In response to Russia’s invasion of Crimea, the United States Department of the Treasury’s Office of Foreign Assets Control (OFAC) has imposed economic sanctions on Russia. The sanctions, which went into place in March, prohibit U.S. companies from doing business with 20 individuals and banks in Russia. That move may be just the beginning.
On April 1, the U.S. House of Representatives passed a bill imposing additional sanctions on Russia. The bill, which has already passed the Senate, now heads to the President’s office.
On the surface, the sanctions seem pretty straightforward: U.S. companies just need to stop doing business with the individuals and banks on the sanction list. But the restrictions can get complicated, says Gregory Husisian, partner at international law firm Foley & Lardner.
OFAC, which administers economic sanctions, requires companies to halt trade or financial transactions with any firm that’s more than 50 percent-owned by a specially designated national (SDN), someone who has been sanctioned. Since many Russian officials and business leaders operate via proxy companies, however, it’s hard for U.S.-based companies to know when a firm it’s dealing with is partly owned by someone on the SDN list, Husisian says.
If a U.S. company does business with such a firm, OFAC could punish it with anything from a warning to a criminal charge. To defend itself against such charges, a company would have to argue that there’s no way it could have identified the Russian firm’s owners. “It can be difficult to show that you couldn’t have discovered this with reasonable diligence,” Husisian says. “The government might say, ‘Well, you didn’t know but you could have been more careful.'”
On the other hand, if a U.S. company breaches its contract with a Russian firm, a Russian court could seize the company’s assets and order the firm to pay damages. “U.S. courts have ruled that economic sanctions trump any contracts. But in Russian court, you’re going to be in trouble,” Husisian says. “If you have assets in the country, they can be taken by the state to help pay any judgment.”
If a company has neither of these clauses in its contracts, it can file an emergency license with OFAC. If the transaction with a sanctioned firm or within a sanctioned country wouldn’t harm national security and policy aims (let’s say your company provides medical supplies to Iran) and might do some good (alleviate human suffering but not serve anti-U.S. military purposes), OFAC might grant the firm a license to operate. Two warnings about this approach: OFAC license applications currently take six months or more to secure, and once you apply you are admitting that you know your operations are illegal, so you’ll have to stop operating until you receive the license, Husisian says.
With more sanctions looming, companies should catalog their direct and indirect business in Russia and figure out where they can withdraw from contracts if necessary. If companies are entering new contracts, they should include a clause that allows them to withdraw under U.S., EU and U.N. sanctions.

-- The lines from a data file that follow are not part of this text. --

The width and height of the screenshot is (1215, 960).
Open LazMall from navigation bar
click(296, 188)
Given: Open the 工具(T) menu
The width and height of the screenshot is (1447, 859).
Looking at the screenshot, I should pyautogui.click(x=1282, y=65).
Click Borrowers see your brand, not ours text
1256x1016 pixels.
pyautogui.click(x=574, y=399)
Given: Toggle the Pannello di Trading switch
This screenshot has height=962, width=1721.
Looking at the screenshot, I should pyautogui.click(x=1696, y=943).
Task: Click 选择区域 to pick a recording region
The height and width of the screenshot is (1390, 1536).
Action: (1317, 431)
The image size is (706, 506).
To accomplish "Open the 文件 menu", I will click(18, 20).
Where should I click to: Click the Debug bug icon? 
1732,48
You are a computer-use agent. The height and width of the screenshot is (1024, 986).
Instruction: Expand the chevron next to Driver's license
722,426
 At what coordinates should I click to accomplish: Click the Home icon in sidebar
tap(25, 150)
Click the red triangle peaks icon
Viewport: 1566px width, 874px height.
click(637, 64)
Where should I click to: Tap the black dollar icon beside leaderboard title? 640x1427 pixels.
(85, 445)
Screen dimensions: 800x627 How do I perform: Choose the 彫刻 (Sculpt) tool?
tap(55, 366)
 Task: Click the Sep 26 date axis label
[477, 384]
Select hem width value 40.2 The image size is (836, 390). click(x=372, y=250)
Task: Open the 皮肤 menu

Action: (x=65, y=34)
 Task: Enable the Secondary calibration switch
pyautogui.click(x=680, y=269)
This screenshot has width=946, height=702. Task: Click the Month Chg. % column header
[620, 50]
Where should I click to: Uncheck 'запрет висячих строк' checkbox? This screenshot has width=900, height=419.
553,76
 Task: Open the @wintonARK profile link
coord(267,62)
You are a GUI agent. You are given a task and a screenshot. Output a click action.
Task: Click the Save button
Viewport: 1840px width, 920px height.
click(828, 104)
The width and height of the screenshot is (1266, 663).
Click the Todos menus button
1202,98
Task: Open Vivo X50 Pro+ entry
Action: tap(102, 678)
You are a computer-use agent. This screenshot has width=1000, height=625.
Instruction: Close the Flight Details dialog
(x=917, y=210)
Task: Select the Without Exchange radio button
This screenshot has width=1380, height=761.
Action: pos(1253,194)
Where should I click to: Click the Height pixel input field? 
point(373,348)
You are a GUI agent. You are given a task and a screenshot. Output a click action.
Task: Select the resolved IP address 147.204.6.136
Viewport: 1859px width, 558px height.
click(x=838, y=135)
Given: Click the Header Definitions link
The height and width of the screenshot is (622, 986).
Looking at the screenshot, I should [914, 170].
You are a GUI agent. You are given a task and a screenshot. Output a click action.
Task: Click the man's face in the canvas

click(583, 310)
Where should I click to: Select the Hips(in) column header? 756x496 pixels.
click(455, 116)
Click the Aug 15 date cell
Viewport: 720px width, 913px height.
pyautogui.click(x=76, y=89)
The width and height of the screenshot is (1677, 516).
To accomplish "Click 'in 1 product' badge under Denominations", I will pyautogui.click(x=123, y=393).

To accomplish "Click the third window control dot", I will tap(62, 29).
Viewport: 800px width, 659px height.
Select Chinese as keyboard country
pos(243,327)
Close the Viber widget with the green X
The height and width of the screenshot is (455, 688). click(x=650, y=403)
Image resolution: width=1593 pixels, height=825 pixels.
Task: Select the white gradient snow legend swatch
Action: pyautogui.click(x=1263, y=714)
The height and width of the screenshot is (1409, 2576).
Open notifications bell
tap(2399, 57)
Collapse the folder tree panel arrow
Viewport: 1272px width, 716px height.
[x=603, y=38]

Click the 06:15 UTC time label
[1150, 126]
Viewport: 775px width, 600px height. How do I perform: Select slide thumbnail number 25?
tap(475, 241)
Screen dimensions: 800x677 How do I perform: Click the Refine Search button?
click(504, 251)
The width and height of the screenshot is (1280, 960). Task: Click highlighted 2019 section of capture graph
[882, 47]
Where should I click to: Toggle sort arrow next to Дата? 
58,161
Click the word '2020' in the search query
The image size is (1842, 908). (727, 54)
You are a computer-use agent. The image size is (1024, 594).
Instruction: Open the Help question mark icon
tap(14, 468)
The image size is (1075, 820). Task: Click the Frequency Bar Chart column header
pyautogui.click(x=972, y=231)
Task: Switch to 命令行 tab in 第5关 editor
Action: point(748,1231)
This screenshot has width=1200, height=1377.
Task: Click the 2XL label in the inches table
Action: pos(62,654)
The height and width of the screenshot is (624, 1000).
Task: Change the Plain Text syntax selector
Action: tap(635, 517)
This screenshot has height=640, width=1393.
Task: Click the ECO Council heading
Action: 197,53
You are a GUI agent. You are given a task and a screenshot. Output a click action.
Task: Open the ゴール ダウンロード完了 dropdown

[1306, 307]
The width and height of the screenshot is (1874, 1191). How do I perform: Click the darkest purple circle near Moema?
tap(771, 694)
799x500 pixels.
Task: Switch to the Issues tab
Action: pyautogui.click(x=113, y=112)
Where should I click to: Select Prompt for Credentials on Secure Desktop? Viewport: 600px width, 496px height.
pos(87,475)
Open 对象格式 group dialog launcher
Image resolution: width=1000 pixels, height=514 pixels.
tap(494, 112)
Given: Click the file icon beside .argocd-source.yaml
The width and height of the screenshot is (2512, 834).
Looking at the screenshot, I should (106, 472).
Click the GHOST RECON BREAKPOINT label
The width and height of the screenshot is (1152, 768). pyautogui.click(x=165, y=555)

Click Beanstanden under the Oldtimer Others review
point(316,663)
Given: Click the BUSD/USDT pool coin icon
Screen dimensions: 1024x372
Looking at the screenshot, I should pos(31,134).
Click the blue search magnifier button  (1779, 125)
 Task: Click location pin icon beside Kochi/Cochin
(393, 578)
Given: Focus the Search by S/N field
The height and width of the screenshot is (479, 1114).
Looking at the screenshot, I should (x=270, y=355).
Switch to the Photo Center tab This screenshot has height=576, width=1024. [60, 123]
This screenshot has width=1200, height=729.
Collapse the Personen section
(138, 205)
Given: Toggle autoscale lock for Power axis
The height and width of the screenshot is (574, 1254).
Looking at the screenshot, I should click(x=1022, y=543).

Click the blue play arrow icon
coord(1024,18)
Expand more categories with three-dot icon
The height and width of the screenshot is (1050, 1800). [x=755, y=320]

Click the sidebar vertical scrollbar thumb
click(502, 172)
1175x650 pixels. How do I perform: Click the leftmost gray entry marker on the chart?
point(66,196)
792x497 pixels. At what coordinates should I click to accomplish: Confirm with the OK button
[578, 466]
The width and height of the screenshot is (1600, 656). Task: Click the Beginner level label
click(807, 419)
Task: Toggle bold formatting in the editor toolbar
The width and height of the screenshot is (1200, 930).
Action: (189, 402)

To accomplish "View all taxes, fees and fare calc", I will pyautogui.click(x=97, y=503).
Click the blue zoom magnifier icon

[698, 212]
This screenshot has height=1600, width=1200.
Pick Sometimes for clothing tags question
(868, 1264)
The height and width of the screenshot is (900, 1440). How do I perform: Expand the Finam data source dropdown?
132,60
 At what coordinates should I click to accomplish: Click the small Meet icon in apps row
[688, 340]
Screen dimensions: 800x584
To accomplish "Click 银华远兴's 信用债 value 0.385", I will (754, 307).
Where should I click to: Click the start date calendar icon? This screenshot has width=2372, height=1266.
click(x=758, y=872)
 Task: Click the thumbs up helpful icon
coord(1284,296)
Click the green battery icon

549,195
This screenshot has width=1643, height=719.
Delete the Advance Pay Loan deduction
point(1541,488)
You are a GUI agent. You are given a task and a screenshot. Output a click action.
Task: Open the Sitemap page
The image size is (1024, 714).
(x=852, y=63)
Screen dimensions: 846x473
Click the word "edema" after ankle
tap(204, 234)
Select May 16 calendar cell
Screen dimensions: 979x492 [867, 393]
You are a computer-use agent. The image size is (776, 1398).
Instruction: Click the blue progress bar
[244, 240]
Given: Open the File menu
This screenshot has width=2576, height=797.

They should try to amend existing contracts to include such a protection, even if that means offering additional products or lower prices.
Companies might also consider appointing one person to monitor the OFAC website, track any new sanctions, and research Russian business partners to ensure that none are owned by an SDN. Research firms like Lloyds and Dun & Bradstreet may be able to create reports on individuals and companies that show such affiliations, Husisian says. There are also software platforms that allow firms to run company and individual names through a database that affirms whether they’re associated with an SDN.